Sun’s out, laptops out. It’s time to get writing again.

Recently, I’ve been incredibly low on inspiration on what to even write. But I came across a pretty interesting blog post and thought what better place than to start here. So I’m setting myself and whoever reads this post the 30 Questions Challenge to try and break out of this block. It could be done all in one or several posts. The time frame doesn’t matter. It’s just to get writing. So let’s go!

Question 1. If you dislike your family, are you obligated to spend time with them? Show up at family functions? Help them out in their time of need? Is a family even relevant anymore – especially when you have a close circle of friends?

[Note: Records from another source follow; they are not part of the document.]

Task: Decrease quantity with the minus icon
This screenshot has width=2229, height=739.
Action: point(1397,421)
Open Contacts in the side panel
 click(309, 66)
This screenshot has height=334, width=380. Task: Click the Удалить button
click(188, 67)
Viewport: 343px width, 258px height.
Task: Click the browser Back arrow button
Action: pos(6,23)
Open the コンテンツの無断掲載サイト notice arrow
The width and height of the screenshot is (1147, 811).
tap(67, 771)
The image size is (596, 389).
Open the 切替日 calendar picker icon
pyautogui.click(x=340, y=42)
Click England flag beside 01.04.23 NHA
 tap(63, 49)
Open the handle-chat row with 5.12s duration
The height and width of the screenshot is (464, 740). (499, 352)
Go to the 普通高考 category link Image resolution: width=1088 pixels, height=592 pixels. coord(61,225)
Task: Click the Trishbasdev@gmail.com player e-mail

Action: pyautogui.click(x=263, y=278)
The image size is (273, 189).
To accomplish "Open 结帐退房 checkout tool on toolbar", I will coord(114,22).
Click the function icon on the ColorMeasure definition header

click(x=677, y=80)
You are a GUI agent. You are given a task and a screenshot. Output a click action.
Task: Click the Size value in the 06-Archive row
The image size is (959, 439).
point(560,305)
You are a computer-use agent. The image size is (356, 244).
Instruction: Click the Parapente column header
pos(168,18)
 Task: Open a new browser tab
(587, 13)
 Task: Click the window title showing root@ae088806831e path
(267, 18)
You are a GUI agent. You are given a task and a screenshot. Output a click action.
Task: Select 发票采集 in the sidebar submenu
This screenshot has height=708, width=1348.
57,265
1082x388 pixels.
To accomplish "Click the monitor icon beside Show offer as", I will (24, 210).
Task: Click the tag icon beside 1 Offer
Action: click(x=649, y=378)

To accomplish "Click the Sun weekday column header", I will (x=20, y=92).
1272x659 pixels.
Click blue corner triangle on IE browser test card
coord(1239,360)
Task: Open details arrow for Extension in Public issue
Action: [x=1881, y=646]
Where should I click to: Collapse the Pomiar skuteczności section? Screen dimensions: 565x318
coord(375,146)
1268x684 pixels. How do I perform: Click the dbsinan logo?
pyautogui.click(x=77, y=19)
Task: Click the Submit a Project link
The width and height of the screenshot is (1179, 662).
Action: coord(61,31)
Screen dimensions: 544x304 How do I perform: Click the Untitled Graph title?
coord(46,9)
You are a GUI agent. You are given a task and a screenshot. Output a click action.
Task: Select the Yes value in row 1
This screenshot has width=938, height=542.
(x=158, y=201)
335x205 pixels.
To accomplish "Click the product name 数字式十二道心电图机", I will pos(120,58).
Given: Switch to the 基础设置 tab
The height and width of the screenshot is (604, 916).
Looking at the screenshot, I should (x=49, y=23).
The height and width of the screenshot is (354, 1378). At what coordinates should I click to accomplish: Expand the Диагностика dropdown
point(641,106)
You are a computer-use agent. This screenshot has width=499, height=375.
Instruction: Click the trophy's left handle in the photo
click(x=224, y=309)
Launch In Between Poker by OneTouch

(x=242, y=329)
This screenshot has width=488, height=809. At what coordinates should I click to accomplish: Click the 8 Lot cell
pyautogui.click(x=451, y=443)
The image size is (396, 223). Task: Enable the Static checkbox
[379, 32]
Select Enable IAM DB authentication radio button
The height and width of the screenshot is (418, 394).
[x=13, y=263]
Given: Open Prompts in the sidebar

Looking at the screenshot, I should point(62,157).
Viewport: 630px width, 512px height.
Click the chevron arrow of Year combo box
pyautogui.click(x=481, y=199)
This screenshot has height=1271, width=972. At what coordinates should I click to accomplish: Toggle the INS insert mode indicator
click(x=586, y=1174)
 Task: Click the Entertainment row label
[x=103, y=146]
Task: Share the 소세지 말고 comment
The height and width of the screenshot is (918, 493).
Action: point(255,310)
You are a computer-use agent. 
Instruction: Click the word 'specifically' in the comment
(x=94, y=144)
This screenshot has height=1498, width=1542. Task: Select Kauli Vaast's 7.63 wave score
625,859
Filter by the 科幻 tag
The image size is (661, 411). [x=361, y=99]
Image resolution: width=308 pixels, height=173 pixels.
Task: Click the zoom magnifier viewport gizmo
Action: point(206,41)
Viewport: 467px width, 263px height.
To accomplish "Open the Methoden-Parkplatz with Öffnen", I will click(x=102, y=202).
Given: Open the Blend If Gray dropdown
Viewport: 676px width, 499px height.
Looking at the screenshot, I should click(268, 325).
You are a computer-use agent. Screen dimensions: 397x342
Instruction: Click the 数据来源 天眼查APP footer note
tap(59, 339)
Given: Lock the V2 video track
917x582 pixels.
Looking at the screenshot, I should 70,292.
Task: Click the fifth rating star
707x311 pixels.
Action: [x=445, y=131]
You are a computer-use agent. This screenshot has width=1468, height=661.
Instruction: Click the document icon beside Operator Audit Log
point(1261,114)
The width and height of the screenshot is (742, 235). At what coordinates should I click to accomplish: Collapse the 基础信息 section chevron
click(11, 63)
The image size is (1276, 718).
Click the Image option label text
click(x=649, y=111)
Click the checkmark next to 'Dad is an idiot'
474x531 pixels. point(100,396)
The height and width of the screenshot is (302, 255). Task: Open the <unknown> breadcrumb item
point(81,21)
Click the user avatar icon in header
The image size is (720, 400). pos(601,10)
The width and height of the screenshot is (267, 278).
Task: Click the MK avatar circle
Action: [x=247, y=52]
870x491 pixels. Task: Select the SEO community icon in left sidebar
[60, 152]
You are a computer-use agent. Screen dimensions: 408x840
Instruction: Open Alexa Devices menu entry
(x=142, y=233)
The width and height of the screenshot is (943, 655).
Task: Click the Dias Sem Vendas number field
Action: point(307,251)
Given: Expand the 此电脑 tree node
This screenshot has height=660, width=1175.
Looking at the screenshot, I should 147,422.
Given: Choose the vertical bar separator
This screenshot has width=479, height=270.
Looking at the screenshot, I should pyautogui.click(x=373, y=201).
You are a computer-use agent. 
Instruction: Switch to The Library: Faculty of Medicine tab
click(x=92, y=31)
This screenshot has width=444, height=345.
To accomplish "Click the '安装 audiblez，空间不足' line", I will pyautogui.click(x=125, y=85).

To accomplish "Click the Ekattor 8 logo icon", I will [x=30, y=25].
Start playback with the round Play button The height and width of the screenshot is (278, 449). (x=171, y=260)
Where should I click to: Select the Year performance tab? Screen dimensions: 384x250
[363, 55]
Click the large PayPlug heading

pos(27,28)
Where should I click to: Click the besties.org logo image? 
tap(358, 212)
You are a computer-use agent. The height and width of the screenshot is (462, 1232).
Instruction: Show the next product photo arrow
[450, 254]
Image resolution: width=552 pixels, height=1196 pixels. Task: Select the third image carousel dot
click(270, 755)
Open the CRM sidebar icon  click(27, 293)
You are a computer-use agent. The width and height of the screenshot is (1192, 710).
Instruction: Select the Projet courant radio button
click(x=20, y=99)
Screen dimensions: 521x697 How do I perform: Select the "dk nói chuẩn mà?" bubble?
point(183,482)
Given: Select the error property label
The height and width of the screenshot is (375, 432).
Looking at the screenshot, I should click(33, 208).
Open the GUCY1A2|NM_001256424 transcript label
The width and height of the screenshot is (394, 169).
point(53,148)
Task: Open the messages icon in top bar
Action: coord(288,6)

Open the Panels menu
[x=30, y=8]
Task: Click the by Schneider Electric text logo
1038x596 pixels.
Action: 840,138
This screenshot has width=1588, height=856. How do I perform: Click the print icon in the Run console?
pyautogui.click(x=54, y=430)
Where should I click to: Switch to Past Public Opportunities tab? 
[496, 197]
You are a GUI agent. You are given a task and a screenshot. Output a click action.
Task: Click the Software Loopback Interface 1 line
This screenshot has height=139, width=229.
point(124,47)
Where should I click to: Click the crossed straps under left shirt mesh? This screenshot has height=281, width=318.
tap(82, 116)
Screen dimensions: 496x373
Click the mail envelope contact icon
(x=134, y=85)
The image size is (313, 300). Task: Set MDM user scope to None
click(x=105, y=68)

We get to choose our friends but not family. Perhaps this makes our close circle of friends sometimes even more significant than our blood relatives. We’ve handpicked them to be part of our lives. They’ve earned our trust. But the problem is we can always make new friends. Find other people who share the same interests. Whereas our family doesn’t change.  For me, there’s something precious about family that runs deeper than just a shared gene pool. It’s our origin – an undeniable piece of our past that has shaped who we are. Although saying this, I don’t think there’s an obligation to spend time with our family if our relationship is completely irreconcilable and both parties are simply happier when the other is away. I mean, why turn up at a family function if your presence is simply not welcomed? However, if there’s a way of fixing the relationship I believe family would and should take priority over friends. While, in terms of helping them, I think if we have the ability to do so, there is a duty to support our family in their time of need. I may sound horribly naive but I think we should help people regardless of who they are if it makes us happy to do it. There’s not much point to helping someone if we do it begrudgingly.

help - hepburn

But again there’s a grey area. Sometimes our struggles are what helps us grow stronger. By helping someone, in a way we deny them the opportunity to mature. For instance, a butterfly must rely on its own strength to break out of their cocoon. Its first challenge prepares its wings to support them in life. And I think that’s the problem in helping others – Are we truly helping the needy or providing them a shortcut in the face of an obstacle that leaves them vulnerable in the future? And again relying on others to give them a helping hand? Perhaps we should only help when help is wanted because to do otherwise would do more harm than good.